Nobody knows anything. These were the first words in American novelist, playwright and Academy Award-winning screenwriter William Goldman’s book, Adventures in the Screen Trade.
Goldman was referring to the concept of picking winners: “Not one person in the entire motion picture field knows for a certainty what’s going to work. Every time out it’s a guess – and, if you’re lucky, an educated one.” If Universal Studios knocked back the original concept for Star Wars, several record companies decided the Beatles would never be a success, and 12 publishing houses passed up the opportunity to publish the Harry Potter books, then you wonder how anyone can decide “what’s going to work” and what won’t.
And what applies to the movie, music and literary businesses can easily apply to commercial business management. Just as business leaders can miss out on the next big thing, then IT departments too are not immune. Even when the potentially lucrative innovation comes from within, recognising a good idea is not a given.
Far from it.
And thereby hangs the problem: CIOs are expected to be innovative, despite around 70 per cent of their time being spent on the steady-as-she-goes, business-as-usual putting out the bushfires (and other such clichés).
A recent report by IT industry analysts IDC, Australia IT Services 2011-2016 Forecast and Analysis, suggests, “The top priority of the C-suite, as businesses continue to operate in volatility, is to build a successful and sustainable organisation with a culture that is intrinsically based on innovation and customer centricity.”
It goes on to say that “C-suite expectations from the CIO and their team are drastically changing.
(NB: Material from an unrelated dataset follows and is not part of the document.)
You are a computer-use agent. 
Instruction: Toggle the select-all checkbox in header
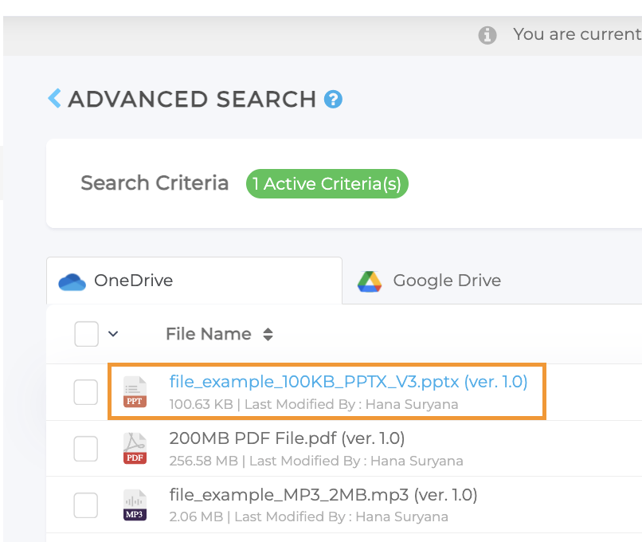tap(86, 334)
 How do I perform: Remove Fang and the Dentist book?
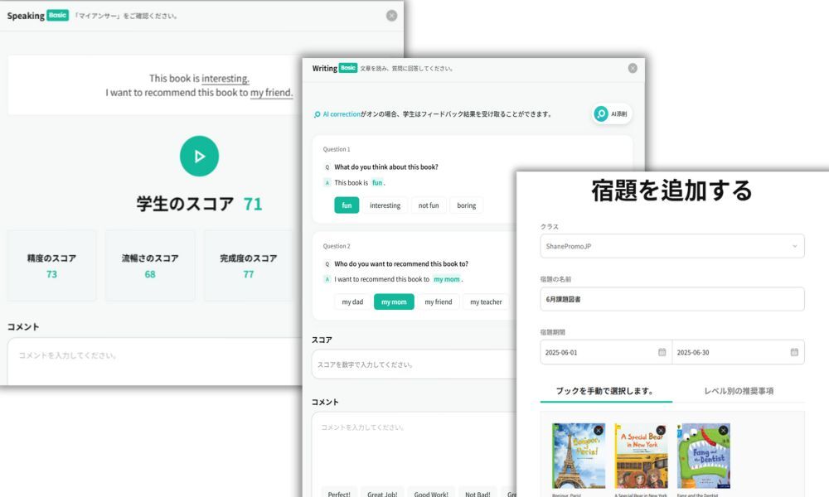[723, 430]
CIOs are therefore increasingly under pressure to not only keep the lights on [another well-used cliché] with regard to maintaining and supporting IT operations but are now expected to proactively drive the enterprise IT innovation agenda.”
There is the old business maxim that says: “If you’re not going forward, you’re going backwards.” This not only applies to profit growth but also to productivity, and that often draws on innovation in products, processes and services.
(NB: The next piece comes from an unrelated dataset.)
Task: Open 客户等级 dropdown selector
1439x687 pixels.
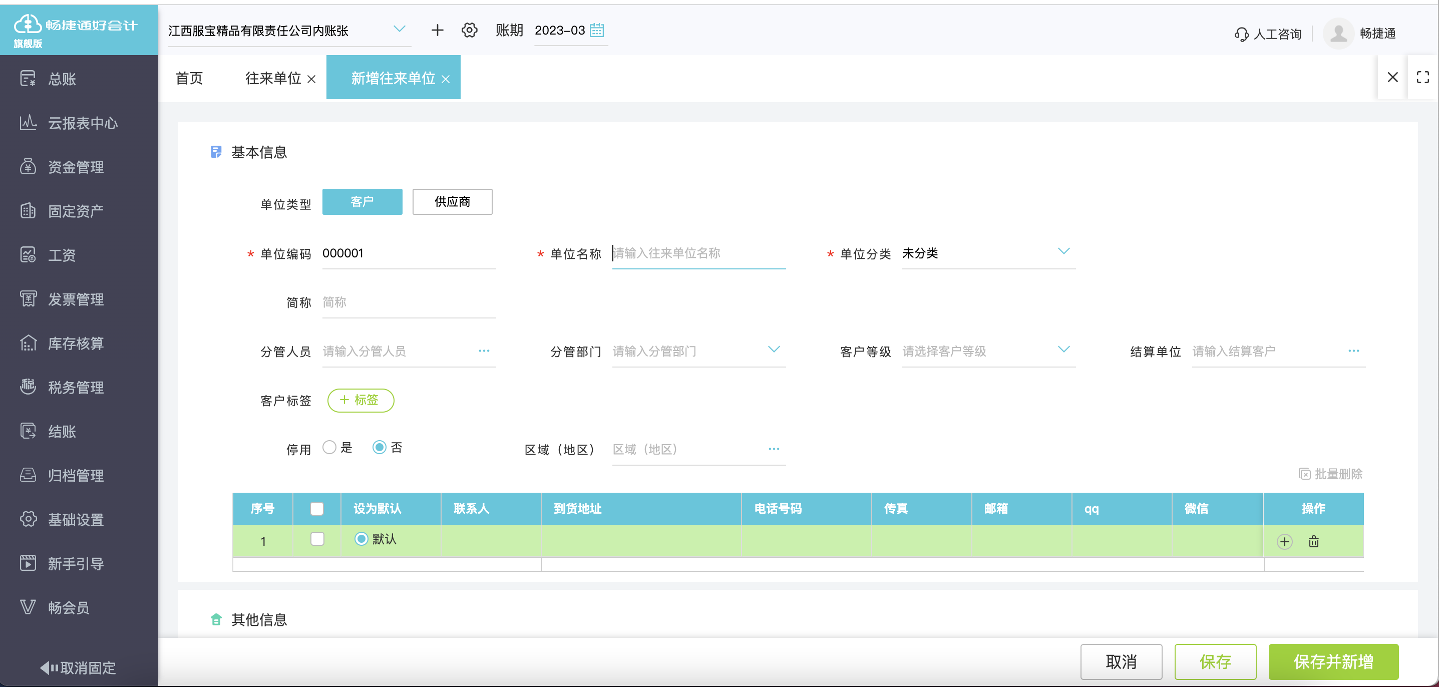Action: coord(1063,351)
A survey by Deloitte of 5000 young leaders – “millennials”– at the World Economic Forum in Davos, Switzerland, in January, revealed that 78 per cent of “the world’s future business leaders” regard innovation as one of the top three ‘purposes’ of business, the other two being driving profit and benefiting society.
“Millennials surveyed pinpoint creativity as the characteristic that will mark out future innovators, followed by academic ability, technical skills and, most tellingly, the ability to challenge,” says Deloitte Australia’s chief strategy officer, Gerhard Vorster.
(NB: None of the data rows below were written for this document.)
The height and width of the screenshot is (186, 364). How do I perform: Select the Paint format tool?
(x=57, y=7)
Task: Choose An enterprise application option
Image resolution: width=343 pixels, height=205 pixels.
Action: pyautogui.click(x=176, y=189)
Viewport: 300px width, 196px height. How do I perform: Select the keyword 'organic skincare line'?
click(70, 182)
The sticking point is that, despite the three-quarters who say that innovation is a priority, just over half believe they actually work for an innovative organisation, and even fewer – 26 per cent – feel that their organisation’s business leaders are doing enough to encourage practices that foster innovation.
The main conditions required to foster innovation, according to the survey group, are:
- Leadership encouraging idea sharing, regardless of seniority
- A clear vision for the future
- Encouraging and rewarding idea generation and creativity
- A commitment to successfully advancing innovative ideas.
The fact that only a proportion of those espousing these criteria actually felt they worked for organisations that did this implies there is a big gap between word and action, and that innovation is easier said than done.
But they are not alone. Many organisations state in their company profiles that “innovation is our lifeblood”, which makes you wonder about the state of their arteries.
So how do you do it? How do you inculcate an environment that encourages innovation and, more importantly, ensure that it actually has support and puts workable innovative concepts into practice?
In the world of IT there are two forms that innovation can take: innovations to the technology itself, and using technology to innovate within the organisation (and occasionally beyond it).
The innovation of technology
The question is how much innovation in technology can IT departments produce? Looking at some of the key ‘disruptive’ innovative technologies of the last decade or so, one sees that few actually originated within IT departments. Where did the ideas for cloud, social media, business intelligence, CRM, mobility and BYOD come from?
In fact, far from being revolutionary, most are what Robert Hillard, a Deloitte partner who leads the organisation’s Australian Technology Consulting practice, calls “recycling innovation”.
These evolutions of earlier technologies very much include ‘disruptive’ technologies, thus we have cloud from application service providers; social media from group emails; business intelligence from data warehousing; CRM from sales reps’ shared card systems and databases; and mobility and BYOD as inevitable offshoots from the ubiquitous use and increasing functionality of consumer communication products.
These recycled innovations incorporated or amalgamated other technologies, some of which were disruptive in their own right (the Internet, for example). Nonetheless many of these came from technology vendors looking to improve their products and gain greater market share, and some of these by way of academic institutions and entrepreneurs. These are the key sources of technology innovations.
But can the ordinary intra-organisational IT department add its own layer of innovation rather than just apply someone else’s? Is the IT department an enabler or a generator of innovation?
The problem with any new idea, whether it comes from an IT department or a university laboratory, is to ensure that it is relevant. Not all IT departments can afford to do basic research into fundamental principles of physics.
Microsoft has a double-barrel IT research operation – the larger part looks to improve processes and develop products, the other (Microsoft Research) to generate new ideas. A lot of what that second part does verges on the ‘basic’ side of research. It collaborates as much upstream with universities as it does with downstream product development. But most organisations are not so blessed (and most organisations are not multi-billion dollar IT product vendors).
It is a reality for most IT departments that their innovations on the technology itself are limited to writing code.
Certainly IT departments can bring perspective to vendor innovation – as a customer, they can see broader implementation opportunities. But the true proactive innovative ability of the IT department lies not so much in technology development as in reorganising, redeveloping and reinvigorating the organisation, which offers far more immediate results and satisfaction.
The technology of innovation
The more practical – and common – way IT departments can innovate is in the application and development of technology for current business operations: improving existing processes, looking at different and sometimes new (innovative) ways of doing things, and occasionally looking to take the organisation into uncharted territory. IT as risk merchant. IT as business generator.